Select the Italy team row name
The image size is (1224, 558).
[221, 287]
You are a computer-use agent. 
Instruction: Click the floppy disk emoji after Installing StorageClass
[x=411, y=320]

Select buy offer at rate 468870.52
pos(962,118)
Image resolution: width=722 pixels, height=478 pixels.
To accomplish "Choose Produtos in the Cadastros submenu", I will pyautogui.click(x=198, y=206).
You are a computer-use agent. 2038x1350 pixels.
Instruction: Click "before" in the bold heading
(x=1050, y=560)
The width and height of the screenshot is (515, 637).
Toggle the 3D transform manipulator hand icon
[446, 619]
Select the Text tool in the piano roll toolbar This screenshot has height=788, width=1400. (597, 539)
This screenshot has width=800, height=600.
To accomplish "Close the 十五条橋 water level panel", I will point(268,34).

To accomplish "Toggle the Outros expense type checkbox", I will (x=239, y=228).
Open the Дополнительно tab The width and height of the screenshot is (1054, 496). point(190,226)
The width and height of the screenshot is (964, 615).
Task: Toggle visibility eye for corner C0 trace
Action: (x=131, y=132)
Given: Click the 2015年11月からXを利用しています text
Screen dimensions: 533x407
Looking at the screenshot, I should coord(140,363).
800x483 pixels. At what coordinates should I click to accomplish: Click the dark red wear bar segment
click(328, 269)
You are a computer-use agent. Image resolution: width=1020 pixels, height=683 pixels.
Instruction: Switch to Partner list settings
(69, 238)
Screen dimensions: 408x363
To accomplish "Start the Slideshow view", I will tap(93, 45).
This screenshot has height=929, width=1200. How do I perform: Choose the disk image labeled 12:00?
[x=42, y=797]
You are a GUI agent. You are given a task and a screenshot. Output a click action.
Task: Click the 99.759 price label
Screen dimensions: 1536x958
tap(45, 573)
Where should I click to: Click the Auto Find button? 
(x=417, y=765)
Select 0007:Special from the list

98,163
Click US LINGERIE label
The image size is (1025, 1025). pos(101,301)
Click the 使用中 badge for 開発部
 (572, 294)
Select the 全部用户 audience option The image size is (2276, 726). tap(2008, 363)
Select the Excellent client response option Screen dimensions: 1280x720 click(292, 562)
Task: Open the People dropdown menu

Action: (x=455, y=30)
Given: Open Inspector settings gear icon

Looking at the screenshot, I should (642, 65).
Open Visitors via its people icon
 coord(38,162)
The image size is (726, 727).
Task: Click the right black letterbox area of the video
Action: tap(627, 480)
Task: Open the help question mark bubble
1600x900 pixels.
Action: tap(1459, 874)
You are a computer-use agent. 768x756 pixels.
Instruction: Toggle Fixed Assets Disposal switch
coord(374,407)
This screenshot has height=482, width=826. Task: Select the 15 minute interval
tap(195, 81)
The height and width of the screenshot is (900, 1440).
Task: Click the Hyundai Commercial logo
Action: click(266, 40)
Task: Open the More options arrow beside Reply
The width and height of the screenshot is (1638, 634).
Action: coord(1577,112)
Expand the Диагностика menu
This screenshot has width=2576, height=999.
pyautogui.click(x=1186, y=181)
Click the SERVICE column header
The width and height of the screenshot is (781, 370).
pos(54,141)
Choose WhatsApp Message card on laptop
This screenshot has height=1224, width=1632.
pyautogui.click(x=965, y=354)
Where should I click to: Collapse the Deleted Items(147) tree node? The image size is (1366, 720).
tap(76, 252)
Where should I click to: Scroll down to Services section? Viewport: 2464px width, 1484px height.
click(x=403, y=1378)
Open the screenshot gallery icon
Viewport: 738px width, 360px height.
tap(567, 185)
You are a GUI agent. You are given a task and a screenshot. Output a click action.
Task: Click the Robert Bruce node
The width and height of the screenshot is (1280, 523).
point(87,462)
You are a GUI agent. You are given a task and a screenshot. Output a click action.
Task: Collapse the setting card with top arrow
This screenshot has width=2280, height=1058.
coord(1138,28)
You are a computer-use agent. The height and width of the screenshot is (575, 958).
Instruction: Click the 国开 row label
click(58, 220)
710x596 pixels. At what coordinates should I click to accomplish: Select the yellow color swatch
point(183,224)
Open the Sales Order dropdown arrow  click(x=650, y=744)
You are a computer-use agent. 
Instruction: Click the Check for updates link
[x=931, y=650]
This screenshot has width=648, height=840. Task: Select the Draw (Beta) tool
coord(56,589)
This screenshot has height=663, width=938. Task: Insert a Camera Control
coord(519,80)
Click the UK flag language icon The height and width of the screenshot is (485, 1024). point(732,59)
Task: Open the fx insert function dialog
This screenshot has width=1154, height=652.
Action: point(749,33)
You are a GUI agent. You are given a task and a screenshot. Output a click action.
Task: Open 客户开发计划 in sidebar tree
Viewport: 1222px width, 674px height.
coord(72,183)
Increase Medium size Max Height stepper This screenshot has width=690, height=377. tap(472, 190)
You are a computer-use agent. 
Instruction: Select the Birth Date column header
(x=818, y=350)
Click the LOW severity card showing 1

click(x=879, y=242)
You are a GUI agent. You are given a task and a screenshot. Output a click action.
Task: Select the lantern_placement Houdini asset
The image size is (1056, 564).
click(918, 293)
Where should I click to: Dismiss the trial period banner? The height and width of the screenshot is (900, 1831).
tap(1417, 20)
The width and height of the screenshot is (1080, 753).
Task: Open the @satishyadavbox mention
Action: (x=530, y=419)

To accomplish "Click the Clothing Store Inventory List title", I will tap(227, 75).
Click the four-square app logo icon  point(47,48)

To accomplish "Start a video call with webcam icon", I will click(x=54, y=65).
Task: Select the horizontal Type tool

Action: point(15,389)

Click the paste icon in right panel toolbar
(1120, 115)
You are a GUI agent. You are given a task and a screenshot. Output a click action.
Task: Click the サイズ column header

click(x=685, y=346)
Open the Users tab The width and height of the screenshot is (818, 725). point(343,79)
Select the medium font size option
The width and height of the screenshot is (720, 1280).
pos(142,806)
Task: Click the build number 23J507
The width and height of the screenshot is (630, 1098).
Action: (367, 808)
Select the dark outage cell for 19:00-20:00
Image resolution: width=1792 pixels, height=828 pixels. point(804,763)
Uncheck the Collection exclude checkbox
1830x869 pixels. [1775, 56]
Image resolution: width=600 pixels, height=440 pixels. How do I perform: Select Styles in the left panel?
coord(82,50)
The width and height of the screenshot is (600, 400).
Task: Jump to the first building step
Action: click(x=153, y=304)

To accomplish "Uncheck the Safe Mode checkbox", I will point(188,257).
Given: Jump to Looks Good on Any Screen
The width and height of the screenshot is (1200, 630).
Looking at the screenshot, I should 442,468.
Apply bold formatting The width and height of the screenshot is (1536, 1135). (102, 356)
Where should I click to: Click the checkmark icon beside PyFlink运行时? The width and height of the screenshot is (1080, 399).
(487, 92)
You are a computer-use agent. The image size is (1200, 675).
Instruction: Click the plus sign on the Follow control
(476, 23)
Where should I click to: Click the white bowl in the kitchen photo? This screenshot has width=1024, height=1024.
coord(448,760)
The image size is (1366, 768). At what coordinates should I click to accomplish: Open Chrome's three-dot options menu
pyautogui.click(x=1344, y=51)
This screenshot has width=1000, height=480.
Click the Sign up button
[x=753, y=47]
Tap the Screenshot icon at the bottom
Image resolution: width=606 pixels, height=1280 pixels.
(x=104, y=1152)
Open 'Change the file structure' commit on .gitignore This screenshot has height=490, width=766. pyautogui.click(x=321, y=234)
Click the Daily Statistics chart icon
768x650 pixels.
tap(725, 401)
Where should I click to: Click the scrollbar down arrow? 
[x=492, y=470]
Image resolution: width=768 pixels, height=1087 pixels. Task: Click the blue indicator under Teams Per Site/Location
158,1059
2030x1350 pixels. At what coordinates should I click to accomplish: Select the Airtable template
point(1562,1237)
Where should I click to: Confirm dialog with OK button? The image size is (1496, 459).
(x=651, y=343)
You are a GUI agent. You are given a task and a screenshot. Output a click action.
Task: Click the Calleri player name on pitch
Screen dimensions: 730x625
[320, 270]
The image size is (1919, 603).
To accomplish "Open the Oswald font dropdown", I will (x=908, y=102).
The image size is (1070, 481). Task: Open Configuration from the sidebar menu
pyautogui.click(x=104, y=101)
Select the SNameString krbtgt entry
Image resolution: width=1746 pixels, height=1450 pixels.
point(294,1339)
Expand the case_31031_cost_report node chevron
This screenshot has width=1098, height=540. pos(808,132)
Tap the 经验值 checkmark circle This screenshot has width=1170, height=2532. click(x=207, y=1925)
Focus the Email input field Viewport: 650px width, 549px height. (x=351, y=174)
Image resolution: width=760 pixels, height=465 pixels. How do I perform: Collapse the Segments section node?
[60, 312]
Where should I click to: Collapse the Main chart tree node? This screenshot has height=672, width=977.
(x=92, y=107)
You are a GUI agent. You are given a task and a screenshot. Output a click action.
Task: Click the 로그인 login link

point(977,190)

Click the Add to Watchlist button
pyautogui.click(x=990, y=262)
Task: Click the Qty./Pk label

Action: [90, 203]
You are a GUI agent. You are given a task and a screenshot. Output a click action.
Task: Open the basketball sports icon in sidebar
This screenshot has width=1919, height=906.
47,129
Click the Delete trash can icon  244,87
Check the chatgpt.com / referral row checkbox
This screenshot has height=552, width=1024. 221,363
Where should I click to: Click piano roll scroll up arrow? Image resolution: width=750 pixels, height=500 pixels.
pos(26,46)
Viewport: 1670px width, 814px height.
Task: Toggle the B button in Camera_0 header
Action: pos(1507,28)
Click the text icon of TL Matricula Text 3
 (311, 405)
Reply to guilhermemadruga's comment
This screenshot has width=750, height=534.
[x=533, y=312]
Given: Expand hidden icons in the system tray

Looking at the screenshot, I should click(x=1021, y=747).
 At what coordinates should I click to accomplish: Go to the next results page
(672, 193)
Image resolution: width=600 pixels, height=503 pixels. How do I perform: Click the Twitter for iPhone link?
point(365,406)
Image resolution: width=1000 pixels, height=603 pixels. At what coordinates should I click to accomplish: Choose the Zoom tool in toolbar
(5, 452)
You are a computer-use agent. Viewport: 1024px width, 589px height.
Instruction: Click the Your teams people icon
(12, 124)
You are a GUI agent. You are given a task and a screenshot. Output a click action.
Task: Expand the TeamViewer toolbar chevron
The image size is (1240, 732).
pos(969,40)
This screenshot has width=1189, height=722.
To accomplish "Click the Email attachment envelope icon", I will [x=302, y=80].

════════

Problem to work on: Only one number is wanted: how many lines of the data above include the word "Start".

Solution: 2